Let's consider the first case: If $$n$$ is a multiple of $$3$$.
- If $$n$$ is a multiple of $$3$$, then when we divide $$n$$ by $$3$$, the remainder is $$0$$.
- Now let's look at $$n+2$$. Since $$n$$ is a multiple of $$3$$, adding $$2$$ to it means that when $$n+2$$ is divided by $$3$$, the remainder will be $$0+2=2$$. So, $$n+2$$ is not a multiple of $$3$$.
- Next, let's look at $$n+4$$. Since $$n$$ is a multiple of $$3$$, adding $$4$$ to it means that when $$n+4$$ is divided by $$3$$, the remainder will be $$0+4=4$$. A remainder of $$4$$ is the same as a remainder of $$1$$ when divided by $$3$$ (because $$4$$ can be thought of as $$3 + 1$$). So, $$n+4$$ is not a multiple of $$3$$.
In this case, only $$n$$ is divisible by $$3$$.

**step4** Case 2: n has a remainder of 1 when divided by 3

Let's consider the second case: If $$n$$ has a remainder of $$1$$ when divided by $$3$$.
- If $$n$$ has a remainder of $$1$$ when divided by $$3$$, then $$n$$ is not a multiple of $$3$$.
- Now let's look at $$n+2$$. Since $$n$$ has a remainder of $$1$$, adding $$2$$ to it means that when $$n+2$$ is divided by $$3$$, the remainder will be $$1+2=3$$. A remainder of $$3$$ is the same as a remainder of $$0$$ when divided by $$3$$ (because $$3$$ itself is a multiple of $$3$$).

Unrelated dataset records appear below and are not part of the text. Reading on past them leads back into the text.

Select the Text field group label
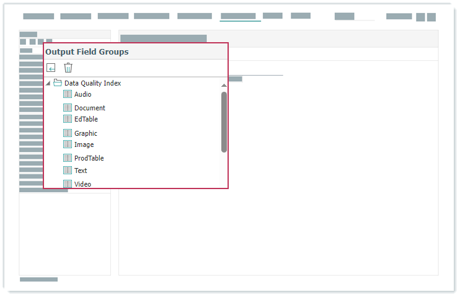460x297 pixels. (81, 171)
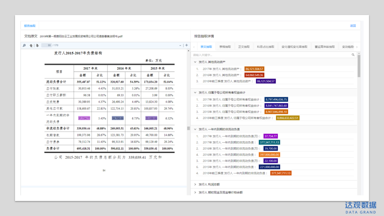Open the 正文抽取 tab
384x216 pixels.
point(244,47)
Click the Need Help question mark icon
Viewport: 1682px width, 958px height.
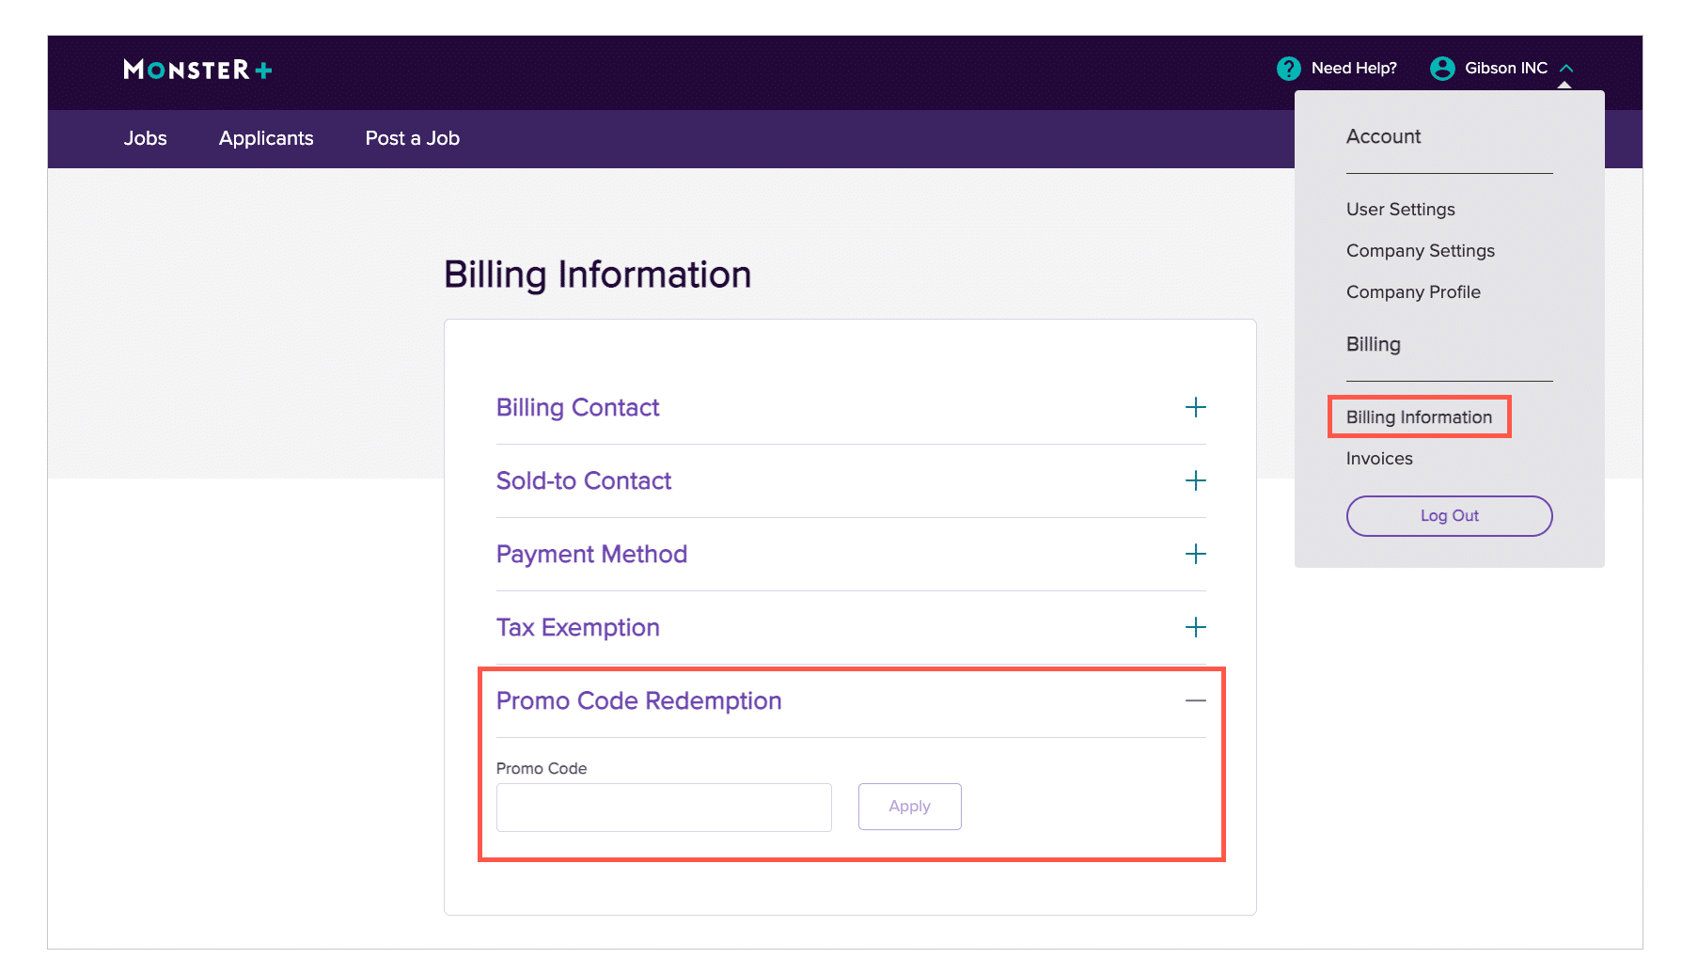pyautogui.click(x=1288, y=69)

So, $$n+2$$ is a multiple of $$3$$.
- Next, let's look at $$n+4$$. Since $$n$$ has a remainder of $$1$$, adding $$4$$ to it means that when $$n+4$$ is divided by $$3$$, the remainder will be $$1+4=5$$. A remainder of $$5$$ is the same as a remainder of $$2$$ when divided by $$3$$ (because $$5$$ can be thought of as $$3 + 2$$). So, $$n+4$$ is not a multiple of $$3$$.
In this case, only $$n+2$$ is divisible by $$3$$.

**step5** Case 3: n has a remainder of 2 when divided by 3

Let's consider the third case: If $$n$$ has a remainder of $$2$$ when divided by $$3$$.
- If $$n$$ has a remainder of $$2$$ when divided by $$3$$, then $$n$$ is not a multiple of $$3$$.
- Now let's look at $$n+2$$. Since $$n$$ has a remainder of $$2$$, adding $$2$$ to it means that when $$n+2$$ is divided by $$3$$, the remainder will be $$2+2=4$$. A remainder of $$4$$ is the same as a remainder of $$1$$ when divided by $$3$$ (because $$4$$ can be thought of as $$3 + 1$$). So, $$n+2$$ is not a multiple of $$3$$.
- Next, let's look at $$n+4$$. Since $$n$$ has a remainder of $$2$$, adding $$4$$ to it means that when $$n+4$$ is divided by $$3$$, the remainder will be $$2+4=6$$. A remainder of $$6$$ is the same as a remainder of $$0$$ when divided by $$3$$ (because $$6$$ is $$2 \times 3$$). So, $$n+4$$ is a multiple of $$3$$.
In this case, only $$n+4$$ is divisible by $$3$$.

**step6** Conclusion

We have examined all possible scenarios for the number $$n$$ when it is divided by $$3$$. In every possible case, we found that exactly one of the three numbers ($$n$$, $$n+2$$, or $$n+4$$) is perfectly divisible by $$3$$. Therefore, it is shown that only one of the numbers $$n$$, $$n+2$$ and $$n+4$$ is divisible by $$3$$.